Getting Started with tinySTM (Ubuntu 9.04)

This post is a quick guide to go from nothing to writing small tinySTM based applications. For those that don’t know, tinySTM is a library for writing applications that use transactional memory for synchronization in lieu of traditional locks an semaphores. So this begs two questions now. What is synchronization and what is transactional memory?

Loosely speaking, synchronization is a term used to refer to any method to prevent processes or threads from trampling on one another. What do I mean trampling? There’s things like memory consistency errors which is a term for when threads have an inconsistent view of the same data. For example, if two threads check the value of an integer and see different values. This is typically caused when the integer is cached on the CPU. One core will load a cached version of the variable and the other thread (running on a different core) will go to RAM to read the value. And so different values are seen! Synchronization prevents problems like these.

Transactional Memory (TM) is a style of synchronization that was inspired heavily by databases. In a database requests are encapsulated as transactions. Databases ensure integrity through transactions. This is accomplished by rolling-back any changes that were made in a partially completed transaction. This means that failed transactions won’t break your database. The same is true of memory.

With a little back story, we’re ready to start

wget http://tinystm.org/sites/tinystm.org/files/tinySTM/tinySTM-0.9.9.tgz
tar -xvf tinySTM-0.9.9.tgz
cd tinySTM-0.9.9
sudo apt-get install libatomic-ops-dev
export LIBAO_HOME=/usr/include/atomic_ops
make

Runing make compiles tinySTM and puts a static library file at ~/tinySTM-0.9.9/lib/libstm.a. Anything we write to use tinySTM will need to link to this lib file.

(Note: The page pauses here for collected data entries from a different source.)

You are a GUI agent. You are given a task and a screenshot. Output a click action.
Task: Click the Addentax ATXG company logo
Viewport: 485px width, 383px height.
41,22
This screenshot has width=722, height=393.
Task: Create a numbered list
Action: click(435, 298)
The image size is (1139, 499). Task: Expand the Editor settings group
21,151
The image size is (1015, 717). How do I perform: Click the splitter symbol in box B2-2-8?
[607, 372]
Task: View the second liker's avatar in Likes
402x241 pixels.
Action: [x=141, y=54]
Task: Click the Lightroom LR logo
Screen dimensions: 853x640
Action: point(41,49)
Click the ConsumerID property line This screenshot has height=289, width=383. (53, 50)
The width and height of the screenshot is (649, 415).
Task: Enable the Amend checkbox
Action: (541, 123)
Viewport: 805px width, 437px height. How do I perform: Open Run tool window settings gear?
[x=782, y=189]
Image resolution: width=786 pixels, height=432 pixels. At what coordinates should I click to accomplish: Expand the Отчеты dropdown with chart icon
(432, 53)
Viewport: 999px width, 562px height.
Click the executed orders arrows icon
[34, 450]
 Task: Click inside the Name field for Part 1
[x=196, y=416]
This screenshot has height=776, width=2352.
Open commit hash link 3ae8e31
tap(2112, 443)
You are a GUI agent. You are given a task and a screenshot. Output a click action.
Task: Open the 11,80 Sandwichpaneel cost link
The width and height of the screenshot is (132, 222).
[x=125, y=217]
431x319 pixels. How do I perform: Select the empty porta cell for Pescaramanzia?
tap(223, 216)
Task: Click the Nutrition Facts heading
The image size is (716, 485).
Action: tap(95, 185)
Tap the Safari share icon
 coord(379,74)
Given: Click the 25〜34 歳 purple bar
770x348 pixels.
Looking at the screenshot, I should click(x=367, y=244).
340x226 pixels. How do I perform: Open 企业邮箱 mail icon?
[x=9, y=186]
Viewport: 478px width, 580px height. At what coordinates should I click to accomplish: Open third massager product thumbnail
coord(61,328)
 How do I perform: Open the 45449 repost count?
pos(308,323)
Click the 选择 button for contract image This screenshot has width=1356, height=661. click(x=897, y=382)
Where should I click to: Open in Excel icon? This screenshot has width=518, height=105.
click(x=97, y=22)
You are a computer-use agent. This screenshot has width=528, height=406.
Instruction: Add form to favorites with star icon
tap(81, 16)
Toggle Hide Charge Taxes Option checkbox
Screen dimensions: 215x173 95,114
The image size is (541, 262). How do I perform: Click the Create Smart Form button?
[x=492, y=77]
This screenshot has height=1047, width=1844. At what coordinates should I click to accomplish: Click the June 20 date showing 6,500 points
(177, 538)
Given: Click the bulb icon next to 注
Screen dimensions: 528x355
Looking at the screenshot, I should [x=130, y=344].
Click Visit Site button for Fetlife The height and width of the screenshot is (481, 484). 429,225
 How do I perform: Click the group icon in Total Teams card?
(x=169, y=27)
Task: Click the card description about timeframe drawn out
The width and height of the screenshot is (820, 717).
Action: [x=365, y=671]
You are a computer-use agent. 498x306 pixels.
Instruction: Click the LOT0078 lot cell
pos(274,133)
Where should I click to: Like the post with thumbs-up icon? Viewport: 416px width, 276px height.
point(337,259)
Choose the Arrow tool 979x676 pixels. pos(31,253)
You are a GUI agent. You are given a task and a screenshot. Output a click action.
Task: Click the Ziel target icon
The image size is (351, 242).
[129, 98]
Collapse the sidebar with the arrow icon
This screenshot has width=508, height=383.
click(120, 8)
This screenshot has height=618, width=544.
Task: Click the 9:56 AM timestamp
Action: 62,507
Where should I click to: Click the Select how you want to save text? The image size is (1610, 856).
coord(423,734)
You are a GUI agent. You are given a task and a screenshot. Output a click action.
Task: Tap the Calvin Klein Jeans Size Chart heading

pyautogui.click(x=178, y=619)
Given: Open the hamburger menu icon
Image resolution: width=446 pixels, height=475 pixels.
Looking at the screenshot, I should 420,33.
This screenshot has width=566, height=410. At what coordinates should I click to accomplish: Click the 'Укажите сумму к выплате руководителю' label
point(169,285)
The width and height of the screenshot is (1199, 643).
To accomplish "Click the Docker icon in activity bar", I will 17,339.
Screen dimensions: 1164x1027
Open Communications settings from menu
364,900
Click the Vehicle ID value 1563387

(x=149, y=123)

Let’s make sure that everything is working by compiling and running the example code that came with tinySTM.

cd test
make
cd bank
# To run these demos with multiple threads we use the "-n" option
./bank -n 3

If everything is working correctly you should get some pretty lengthy output that looks similar to this:

kris@cosmos:~/tinySTM-0.9.9/test/bank$ ./bank -n 3
Nb accounts : 1024
Duration : 10000
Nb threads : 3
Read-all rate : 20
Read threads : 0
Seed : 0
Write-all rate : 0
Write threads : 0
Type sizes : int=4/long=8/ptr=8/word=8
Initializing STM
STM flags : -O3 -DNDEBUG -Wall -Wno-unused-function -Wno-unused-label -fno-strict-aliasing -D_REENTRANT -I/usr/include/atomic_ops/include -I./include -I./src -DTLS -DDESIGN=2 -DCM=0 -DINTERNAL_STATS -DROLLOVER_CLOCK -DCLOCK_IN_CACHE_LINE -UNO_DUPLICATES_IN_RW_SETS -UWAIT_YIELD -UUSE_BLOOM_FILTER -DEPOCH_GC -UCONFLICT_TRACKING -UREAD_LOCKED_DATA -ULOCK_IDX_SWAP -UDEBUG -UDEBUG2
Creating thread 0
Creating thread 1
Creating thread 2
STARTING...
STOPPING...
Thread 0
#transfer : 1969727
#read-all : 492137
#write-all : 0
#aborts : 522377
#lock-r : 167012
#lock-w : 387
#val-r : 354978
#val-w : 0
#val-c : 0
#inv-mem : 0
#realloc : 0
#r-over : 0
#lr-ok : 0
#lr-failed : 0
Max retries : 35784
Thread 1
#transfer : 3517300
#read-all : 879229
#write-all : 0
#aborts : 986623
#lock-r : 288231
#lock-w : 691
#val-r : 697695
#val-w : 6
#val-c : 0
#inv-mem : 0
#realloc : 0
#r-over : 0
#lr-ok : 0
#lr-failed : 0
Max retries : 45082
Thread 2
#transfer : 1947009
#read-all : 486864
#write-all : 0
#aborts : 580381
#lock-r : 228081
#lock-w : 328
#val-r : 351970
#val-w : 2
#val-c : 0
#inv-mem : 0
#realloc : 0
#r-over : 0
#lr-ok : 0
#lr-failed : 0
Max retries : 57503
Bank total : 0 (expected: 0)
Duration : 10000 (ms)
#txs : 9292266 (929226.600000 / s)
#read txs : 1858230 (185823.000000 / s)
#write txs : 0 (0.000000 / s)
#update txs : 7434036 (743403.600000 / s)
#aborts : 2089381 (208938.100000 / s)
#lock-r : 683324 (68332.400000 / s)
#lock-w : 1406 (140.600000 / s)
#val-r : 1404643 (140464.300000 / s)
#val-w : 8 (0.800000 / s)
#val-c : 0 (0.000000 / s)
#inv-mem : 0 (0.000000 / s)
#realloc : 0 (0.000000 / s)
#r-over : 0 (0.000000 / s)
#lr-ok : 0 (0.000000 / s)
#lr-failed : 0 (0.000000 / s)
Max retries : 57503

It’s really no fun to run someone else’s code, so lets build something simple from the ground up. I’ll be using the Boost Thread library for threading instead of pthreads (which is what the tinySTM examples use).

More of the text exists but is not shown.